Tuesday, July 29, 2014


     It is two weeks until the beginning of a new school year. I teach English at Santa Maria High School on the Central Coast of California. I started teaching in 2007, at the age of 51. I had many other jobs before I took my 46 year old brain back to school, got my BA in English from the University of Maryland University College and my Single Subject teaching credential from Chapman University in California. I had wanted to be a teacher as long as I could remember, but life has a way of getting in the way. And so I was quite old when I came into this profession.
     When I tell people what I do for a living I get one of two responses. The first one goes something like, "Wow, that's great. We really need dedicated teachers!" The second, and universally more popular response, is, "What? Are you crazy? I would never want to be around that many teenagers! Never!"
     But I truly believe that teenagers are the best people in the world. They are funny and smart and opinionated. They are becoming aware of their individual talents and are passionate about them, whether that talent is art or music or soccer or any of the other thousands of pastimes they fill their days with. They can be the best, loyal, true friends and the worst, ugly, meanest enemies to each other. They are tolerant, creative, sleepy, hyper-active, talkative, quiet, studious and sometimes even the best of them succumb to the choice to fail.
      I know there are many people out in the world that do not teach. Many think we have a cushy profession (look ma: no weekends, no summers, no nights, a 185 day work year.)

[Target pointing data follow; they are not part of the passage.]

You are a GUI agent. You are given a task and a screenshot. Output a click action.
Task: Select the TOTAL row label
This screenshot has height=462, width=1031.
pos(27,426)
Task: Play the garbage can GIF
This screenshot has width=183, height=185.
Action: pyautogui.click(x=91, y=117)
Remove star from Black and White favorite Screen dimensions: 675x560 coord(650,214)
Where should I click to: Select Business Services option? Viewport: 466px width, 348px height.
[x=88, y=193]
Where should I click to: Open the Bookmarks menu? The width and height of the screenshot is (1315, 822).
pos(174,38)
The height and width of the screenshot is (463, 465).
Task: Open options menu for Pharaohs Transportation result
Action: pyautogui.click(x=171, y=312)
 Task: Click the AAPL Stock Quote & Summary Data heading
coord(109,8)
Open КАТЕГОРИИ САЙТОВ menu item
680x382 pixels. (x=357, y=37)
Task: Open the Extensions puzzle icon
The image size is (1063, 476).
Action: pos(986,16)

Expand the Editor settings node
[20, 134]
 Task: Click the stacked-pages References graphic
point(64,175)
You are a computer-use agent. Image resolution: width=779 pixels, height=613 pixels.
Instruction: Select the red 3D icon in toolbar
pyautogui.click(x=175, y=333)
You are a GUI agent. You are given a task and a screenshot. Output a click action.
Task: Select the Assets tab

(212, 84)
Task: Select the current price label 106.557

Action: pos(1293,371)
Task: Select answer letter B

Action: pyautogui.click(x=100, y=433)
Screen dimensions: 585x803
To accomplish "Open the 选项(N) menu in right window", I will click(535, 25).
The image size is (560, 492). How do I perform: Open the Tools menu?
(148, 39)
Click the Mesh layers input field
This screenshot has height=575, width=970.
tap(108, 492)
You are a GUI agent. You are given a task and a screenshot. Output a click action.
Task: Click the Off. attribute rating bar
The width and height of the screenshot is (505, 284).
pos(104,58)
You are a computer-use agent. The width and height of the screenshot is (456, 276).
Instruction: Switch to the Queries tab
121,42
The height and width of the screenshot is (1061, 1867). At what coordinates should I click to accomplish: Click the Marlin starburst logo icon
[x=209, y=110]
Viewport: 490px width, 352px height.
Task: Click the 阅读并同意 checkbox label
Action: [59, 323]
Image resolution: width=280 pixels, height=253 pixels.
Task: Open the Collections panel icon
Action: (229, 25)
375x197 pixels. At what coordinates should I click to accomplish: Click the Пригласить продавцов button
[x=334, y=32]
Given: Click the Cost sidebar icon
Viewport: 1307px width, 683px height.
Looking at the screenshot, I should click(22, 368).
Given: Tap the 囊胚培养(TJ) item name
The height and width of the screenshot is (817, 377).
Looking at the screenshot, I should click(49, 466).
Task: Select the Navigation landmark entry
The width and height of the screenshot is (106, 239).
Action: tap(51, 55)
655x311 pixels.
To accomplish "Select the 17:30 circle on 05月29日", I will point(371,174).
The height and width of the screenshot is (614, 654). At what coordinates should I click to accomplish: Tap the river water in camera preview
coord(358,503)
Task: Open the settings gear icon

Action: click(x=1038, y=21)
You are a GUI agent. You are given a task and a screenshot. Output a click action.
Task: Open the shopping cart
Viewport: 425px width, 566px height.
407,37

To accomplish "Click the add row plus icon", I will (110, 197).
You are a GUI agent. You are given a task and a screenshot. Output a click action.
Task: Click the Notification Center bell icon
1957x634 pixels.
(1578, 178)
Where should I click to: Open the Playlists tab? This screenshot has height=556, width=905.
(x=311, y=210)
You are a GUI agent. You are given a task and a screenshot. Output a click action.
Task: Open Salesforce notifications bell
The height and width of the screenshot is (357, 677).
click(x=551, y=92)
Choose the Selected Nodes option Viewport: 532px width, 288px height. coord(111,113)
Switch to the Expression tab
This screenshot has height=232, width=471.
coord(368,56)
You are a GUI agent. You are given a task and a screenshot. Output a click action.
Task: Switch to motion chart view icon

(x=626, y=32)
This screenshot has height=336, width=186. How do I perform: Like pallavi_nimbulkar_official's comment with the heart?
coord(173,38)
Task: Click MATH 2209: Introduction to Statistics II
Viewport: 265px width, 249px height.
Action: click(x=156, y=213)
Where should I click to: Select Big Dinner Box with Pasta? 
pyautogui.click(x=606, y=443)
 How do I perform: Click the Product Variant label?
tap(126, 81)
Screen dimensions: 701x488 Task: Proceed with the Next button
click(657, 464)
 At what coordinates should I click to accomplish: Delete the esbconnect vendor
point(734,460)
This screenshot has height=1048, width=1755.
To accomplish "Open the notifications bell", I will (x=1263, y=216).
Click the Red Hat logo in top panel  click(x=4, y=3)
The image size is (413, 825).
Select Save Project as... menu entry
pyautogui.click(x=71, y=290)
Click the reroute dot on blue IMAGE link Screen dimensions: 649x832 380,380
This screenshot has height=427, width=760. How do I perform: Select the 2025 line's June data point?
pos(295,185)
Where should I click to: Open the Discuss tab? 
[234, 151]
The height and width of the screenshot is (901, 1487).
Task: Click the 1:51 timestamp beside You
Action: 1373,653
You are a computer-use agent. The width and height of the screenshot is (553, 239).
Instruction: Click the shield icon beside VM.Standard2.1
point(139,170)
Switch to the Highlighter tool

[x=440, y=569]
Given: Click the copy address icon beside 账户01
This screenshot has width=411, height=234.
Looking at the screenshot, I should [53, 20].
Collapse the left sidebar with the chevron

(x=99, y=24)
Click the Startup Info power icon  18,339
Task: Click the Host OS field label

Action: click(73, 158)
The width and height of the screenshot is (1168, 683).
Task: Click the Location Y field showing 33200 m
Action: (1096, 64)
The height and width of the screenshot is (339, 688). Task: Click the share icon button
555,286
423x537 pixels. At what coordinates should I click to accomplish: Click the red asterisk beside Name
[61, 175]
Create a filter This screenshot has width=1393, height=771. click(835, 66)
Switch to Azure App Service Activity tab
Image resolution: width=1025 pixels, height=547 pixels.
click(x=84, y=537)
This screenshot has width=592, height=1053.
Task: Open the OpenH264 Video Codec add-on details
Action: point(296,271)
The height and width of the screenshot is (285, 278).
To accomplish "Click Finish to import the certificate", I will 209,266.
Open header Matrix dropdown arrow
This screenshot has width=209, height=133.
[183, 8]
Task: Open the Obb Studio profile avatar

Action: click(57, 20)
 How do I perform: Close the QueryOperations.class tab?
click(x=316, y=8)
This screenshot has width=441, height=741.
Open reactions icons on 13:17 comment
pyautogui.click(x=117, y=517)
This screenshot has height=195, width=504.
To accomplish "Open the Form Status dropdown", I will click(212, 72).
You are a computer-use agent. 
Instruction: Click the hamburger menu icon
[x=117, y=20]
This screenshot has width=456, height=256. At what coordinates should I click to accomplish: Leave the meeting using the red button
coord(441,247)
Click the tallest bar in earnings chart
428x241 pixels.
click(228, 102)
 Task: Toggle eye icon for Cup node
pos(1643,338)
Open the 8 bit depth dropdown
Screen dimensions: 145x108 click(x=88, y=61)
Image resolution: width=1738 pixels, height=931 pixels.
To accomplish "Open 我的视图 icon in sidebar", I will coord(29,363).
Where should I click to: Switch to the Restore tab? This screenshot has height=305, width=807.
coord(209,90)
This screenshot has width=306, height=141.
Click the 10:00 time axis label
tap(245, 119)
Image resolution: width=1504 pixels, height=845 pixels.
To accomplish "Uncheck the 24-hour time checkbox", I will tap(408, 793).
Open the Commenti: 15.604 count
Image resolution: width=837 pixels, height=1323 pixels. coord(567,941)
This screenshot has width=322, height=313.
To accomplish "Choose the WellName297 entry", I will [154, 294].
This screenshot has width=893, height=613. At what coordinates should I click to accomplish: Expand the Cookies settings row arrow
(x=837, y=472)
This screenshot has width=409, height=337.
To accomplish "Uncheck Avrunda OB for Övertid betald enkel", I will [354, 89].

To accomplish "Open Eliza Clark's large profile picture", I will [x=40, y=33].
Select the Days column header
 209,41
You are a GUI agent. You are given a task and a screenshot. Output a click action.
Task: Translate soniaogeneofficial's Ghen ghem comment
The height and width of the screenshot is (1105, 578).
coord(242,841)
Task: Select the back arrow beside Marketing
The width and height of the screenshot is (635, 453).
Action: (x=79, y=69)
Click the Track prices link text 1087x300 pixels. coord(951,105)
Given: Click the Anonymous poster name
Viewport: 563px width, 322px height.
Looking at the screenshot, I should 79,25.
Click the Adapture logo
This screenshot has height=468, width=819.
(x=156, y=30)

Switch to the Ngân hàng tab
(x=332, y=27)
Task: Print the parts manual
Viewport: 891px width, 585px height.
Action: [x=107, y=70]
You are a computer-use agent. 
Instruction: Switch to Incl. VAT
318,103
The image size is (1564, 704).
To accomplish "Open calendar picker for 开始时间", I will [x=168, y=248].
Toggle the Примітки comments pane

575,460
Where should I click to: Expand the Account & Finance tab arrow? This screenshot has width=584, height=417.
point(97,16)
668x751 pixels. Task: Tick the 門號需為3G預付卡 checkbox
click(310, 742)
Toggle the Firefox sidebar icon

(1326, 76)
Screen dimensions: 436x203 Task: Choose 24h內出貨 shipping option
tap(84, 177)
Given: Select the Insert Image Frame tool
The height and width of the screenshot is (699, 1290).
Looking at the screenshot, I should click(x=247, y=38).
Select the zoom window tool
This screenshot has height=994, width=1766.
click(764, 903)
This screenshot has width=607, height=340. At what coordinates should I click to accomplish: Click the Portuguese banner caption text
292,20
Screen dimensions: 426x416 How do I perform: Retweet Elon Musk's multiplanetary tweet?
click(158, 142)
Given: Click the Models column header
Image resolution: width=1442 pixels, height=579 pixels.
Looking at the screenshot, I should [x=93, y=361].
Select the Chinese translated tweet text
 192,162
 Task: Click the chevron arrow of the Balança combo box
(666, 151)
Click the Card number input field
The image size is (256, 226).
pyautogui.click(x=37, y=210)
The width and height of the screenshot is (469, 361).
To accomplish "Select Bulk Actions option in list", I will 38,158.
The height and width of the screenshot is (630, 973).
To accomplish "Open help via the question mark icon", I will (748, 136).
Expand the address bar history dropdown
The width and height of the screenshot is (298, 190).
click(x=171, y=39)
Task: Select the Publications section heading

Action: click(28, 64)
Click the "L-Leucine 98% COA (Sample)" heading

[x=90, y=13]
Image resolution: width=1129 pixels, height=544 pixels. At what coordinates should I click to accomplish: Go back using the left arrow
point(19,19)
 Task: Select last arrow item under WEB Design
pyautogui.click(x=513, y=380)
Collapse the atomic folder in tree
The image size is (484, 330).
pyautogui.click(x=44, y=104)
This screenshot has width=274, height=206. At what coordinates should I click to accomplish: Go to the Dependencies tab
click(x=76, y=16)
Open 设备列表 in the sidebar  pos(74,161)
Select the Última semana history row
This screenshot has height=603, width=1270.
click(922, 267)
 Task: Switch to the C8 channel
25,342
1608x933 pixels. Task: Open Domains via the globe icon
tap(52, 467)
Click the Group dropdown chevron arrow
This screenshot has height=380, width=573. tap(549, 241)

     I am beginning this blog in the hopes of sharing my year as a high school teacher. For those of you that teach, I hope you find this blog to be true and entertaining. I also hope that the people who do not teach will find this blog enlightening and...entertaining also. I want to give you a daily look into the real world of high school from a teacher's perspective. The stories and comments you will read will be true, good or bad.
     In the next two weeks I will write about the yearly prep I, and other teachers go through. We really don't get the whole summer off, by the way.
     I hope you will join me in this journey. It always is an interesting year!